[Rows on where targets appear]
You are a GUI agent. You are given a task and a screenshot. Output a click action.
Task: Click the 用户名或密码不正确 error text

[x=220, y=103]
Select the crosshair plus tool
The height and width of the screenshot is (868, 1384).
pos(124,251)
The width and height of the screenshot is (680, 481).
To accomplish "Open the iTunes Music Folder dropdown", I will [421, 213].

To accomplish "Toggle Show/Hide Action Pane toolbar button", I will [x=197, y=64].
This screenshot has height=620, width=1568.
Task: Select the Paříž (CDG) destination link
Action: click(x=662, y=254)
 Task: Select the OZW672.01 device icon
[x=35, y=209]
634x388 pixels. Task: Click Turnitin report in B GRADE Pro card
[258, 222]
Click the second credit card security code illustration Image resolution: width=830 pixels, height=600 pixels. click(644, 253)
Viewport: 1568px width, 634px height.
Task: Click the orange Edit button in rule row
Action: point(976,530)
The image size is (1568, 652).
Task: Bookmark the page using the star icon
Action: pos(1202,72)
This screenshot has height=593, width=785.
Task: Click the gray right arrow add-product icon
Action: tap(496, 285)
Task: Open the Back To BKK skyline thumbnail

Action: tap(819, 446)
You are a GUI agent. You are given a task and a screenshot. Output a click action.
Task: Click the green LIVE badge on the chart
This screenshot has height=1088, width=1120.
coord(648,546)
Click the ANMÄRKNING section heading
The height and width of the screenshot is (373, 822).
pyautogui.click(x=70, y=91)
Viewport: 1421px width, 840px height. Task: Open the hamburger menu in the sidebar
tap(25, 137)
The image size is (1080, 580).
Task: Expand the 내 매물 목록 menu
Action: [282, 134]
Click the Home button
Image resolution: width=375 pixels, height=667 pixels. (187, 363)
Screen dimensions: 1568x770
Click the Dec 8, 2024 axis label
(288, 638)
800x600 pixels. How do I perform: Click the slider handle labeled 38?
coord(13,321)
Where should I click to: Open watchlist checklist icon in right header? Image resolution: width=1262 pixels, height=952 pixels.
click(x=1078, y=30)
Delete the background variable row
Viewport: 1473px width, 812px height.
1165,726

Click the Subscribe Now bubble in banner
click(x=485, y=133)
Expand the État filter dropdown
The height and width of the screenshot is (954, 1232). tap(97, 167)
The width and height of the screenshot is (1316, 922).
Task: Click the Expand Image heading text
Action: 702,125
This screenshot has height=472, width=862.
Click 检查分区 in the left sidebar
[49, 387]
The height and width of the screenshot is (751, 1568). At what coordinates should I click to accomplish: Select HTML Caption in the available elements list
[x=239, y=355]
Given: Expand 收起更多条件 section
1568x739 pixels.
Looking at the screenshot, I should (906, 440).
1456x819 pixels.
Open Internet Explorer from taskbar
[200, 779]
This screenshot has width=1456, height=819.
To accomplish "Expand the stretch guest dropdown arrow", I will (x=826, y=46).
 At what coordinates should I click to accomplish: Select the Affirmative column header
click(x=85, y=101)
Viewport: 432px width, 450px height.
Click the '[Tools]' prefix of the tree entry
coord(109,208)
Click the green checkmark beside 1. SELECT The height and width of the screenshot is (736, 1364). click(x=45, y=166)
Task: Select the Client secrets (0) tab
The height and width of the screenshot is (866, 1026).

Requirement: Render the lines above as a JSON array of strings, one string per line, omitting any blank lines.

Output for this task:
[
  "You are a GUI agent. You are given a task and a screenshot. Output a click action.",
  "Task: Click the 用户名或密码不正确 error text",
  "[x=220, y=103]",
  "Select the crosshair plus tool",
  "The height and width of the screenshot is (868, 1384).",
  "pos(124,251)",
  "The width and height of the screenshot is (680, 481).",
  "To accomplish \"Open the iTunes Music Folder dropdown\", I will [421, 213].",
  "To accomplish \"Toggle Show/Hide Action Pane toolbar button\", I will [x=197, y=64].",
  "This screenshot has height=620, width=1568.",
  "Task: Select the Paříž (CDG) destination link",
  "Action: click(x=662, y=254)",
  " Task: Select the OZW672.01 device icon",
  "[x=35, y=209]",
  "634x388 pixels. Task: Click Turnitin report in B GRADE Pro card",
  "[258, 222]",
  "Click the second credit card security code illustration Image resolution: width=830 pixels, height=600 pixels. click(644, 253)",
  "Viewport: 1568px width, 634px height.",
  "Task: Click the orange Edit button in rule row",
  "Action: point(976,530)",
  "The image size is (1568, 652).",
  "Task: Bookmark the page using the star icon",
  "Action: pos(1202,72)",
  "This screenshot has height=593, width=785.",
  "Task: Click the gray right arrow add-product icon",
  "Action: tap(496, 285)",
  "Task: Open the Back To BKK skyline thumbnail",
  "Action: tap(819, 446)",
  "You are a GUI agent. You are given a task and a screenshot. Output a click action.",
  "Task: Click the green LIVE badge on the chart",
  "This screenshot has height=1088, width=1120.",
  "coord(648,546)",
  "Click the ANMÄRKNING section heading",
  "The height and width of the screenshot is (373, 822).",
  "pyautogui.click(x=70, y=91)",
  "Viewport: 1421px width, 840px height. Task: Open the hamburger menu in the sidebar",
  "tap(25, 137)",
  "The image size is (1080, 580).",
  "Task: Expand the 내 매물 목록 menu",
  "Action: [282, 134]",
  "Click the Home button",
  "Image resolution: width=375 pixels, height=667 pixels. (187, 363)",
  "Screen dimensions: 1568x770",
  "Click the Dec 8, 2024 axis label",
  "(288, 638)",
  "800x600 pixels. How do I perform: Click the slider handle labeled 38?",
  "coord(13,321)",
  "Where should I click to: Open watchlist checklist icon in right header? Image resolution: width=1262 pixels, height=952 pixels.",
  "click(x=1078, y=30)",
  "Delete the background variable row",
  "Viewport: 1473px width, 812px height.",
  "1165,726",
  "Click the Subscribe Now bubble in banner",
  "click(x=485, y=133)",
  "Expand the État filter dropdown",
  "The height and width of the screenshot is (954, 1232). tap(97, 167)",
  "The width and height of the screenshot is (1316, 922).",
  "Task: Click the Expand Image heading text",
  "Action: 702,125",
  "This screenshot has height=472, width=862.",
  "Click 检查分区 in the left sidebar",
  "[49, 387]",
  "The height and width of the screenshot is (751, 1568). At what coordinates should I click to accomplish: Select HTML Caption in the available elements list",
  "[x=239, y=355]",
  "Given: Expand 收起更多条件 section",
  "1568x739 pixels.",
  "Looking at the screenshot, I should (906, 440).",
  "1456x819 pixels.",
  "Open Internet Explorer from taskbar",
  "[200, 779]",
  "This screenshot has width=1456, height=819.",
  "To accomplish \"Expand the stretch guest dropdown arrow\", I will (x=826, y=46).",
  " At what coordinates should I click to accomplish: Select the Affirmative column header",
  "click(x=85, y=101)",
  "Viewport: 432px width, 450px height.",
  "Click the '[Tools]' prefix of the tree entry",
  "coord(109,208)",
  "Click the green checkmark beside 1. SELECT The height and width of the screenshot is (736, 1364). click(x=45, y=166)",
  "Task: Select the Client secrets (0) tab",
  "The height and width of the screenshot is (866, 1026)."
]